I’m Swelled Up With Sadness, And Broken In Parts
Okay, forget the entry about the boy who leaves and comes back. It’s the guy who stays and treats me like a goddess, who tells me I’m incredible, that I’m beautiful, that I’m utterly gorgeous, the guy who will never want me as much as I’m starting to think I need him.
He does things to me. He gets into my head, with his words, the way he says them, the way he tells me things.
He’s under my skin, always has been. We started out so simple, he and I, and it’s so much more complicated now. You know we all thought Marc was bad, that Vancouver was hell on earth, that I was broken there. But it’s not Marc, it was never Marc like it’s this guy, never could be, never has been. This guy.
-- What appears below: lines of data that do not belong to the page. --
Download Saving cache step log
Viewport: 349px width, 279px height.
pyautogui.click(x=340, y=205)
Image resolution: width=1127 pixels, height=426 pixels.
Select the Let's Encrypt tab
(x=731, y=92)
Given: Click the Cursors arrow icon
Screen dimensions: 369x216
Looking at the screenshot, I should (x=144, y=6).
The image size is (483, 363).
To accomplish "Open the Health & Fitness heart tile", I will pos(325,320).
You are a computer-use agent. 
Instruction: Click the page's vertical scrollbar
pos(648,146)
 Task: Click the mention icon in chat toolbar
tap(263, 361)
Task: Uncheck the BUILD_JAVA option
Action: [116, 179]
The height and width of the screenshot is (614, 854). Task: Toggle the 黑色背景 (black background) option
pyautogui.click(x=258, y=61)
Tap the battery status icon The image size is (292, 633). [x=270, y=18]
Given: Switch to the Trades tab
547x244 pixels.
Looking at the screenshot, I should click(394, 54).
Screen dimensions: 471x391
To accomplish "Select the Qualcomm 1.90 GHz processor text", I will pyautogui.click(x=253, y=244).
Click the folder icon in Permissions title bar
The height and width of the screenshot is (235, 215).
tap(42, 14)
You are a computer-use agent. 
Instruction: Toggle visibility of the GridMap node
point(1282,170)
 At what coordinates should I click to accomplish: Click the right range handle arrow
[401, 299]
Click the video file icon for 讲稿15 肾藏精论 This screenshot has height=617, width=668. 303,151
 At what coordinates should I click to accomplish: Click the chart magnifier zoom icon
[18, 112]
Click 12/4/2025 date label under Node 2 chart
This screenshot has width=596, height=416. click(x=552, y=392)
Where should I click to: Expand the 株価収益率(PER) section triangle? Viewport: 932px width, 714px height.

THIS one, he’s the one I can’t have, the one I’ll always want, inside my head. I’m trying to keep it together, trying to keep myself from letting go with him, because he doesn’t want me the way I want him. He’s too far away from me, in so many ways, and I wonder if he’ll ever be close to me, in any of them.
He’s not private, not at all, he’s not one ounce of him reserved. He doesn’t hold back, he says everything he’s thinking. It’s not pretty, usually, but it’s there, it’s honest and it’s so him, that even the bad stuff looks good. I’m not going to try to be something he wants, because I think I realize now that I could never really be what he wants.
But I know in my heart that I’ll always want him, even just a little bit, that I’ll always want to have him want me back the way I want him. I’ll always want to have him look at me the way I wish he would, to touch me and see me. He’s never going to want me. Never. Never more than he does now, and I hate it, but I know it’s true. There are things we do for each other, in the relationship we have now. There’s a rhythm to us, a constant between us, but it’s not enough to sustain anything more that what we have now.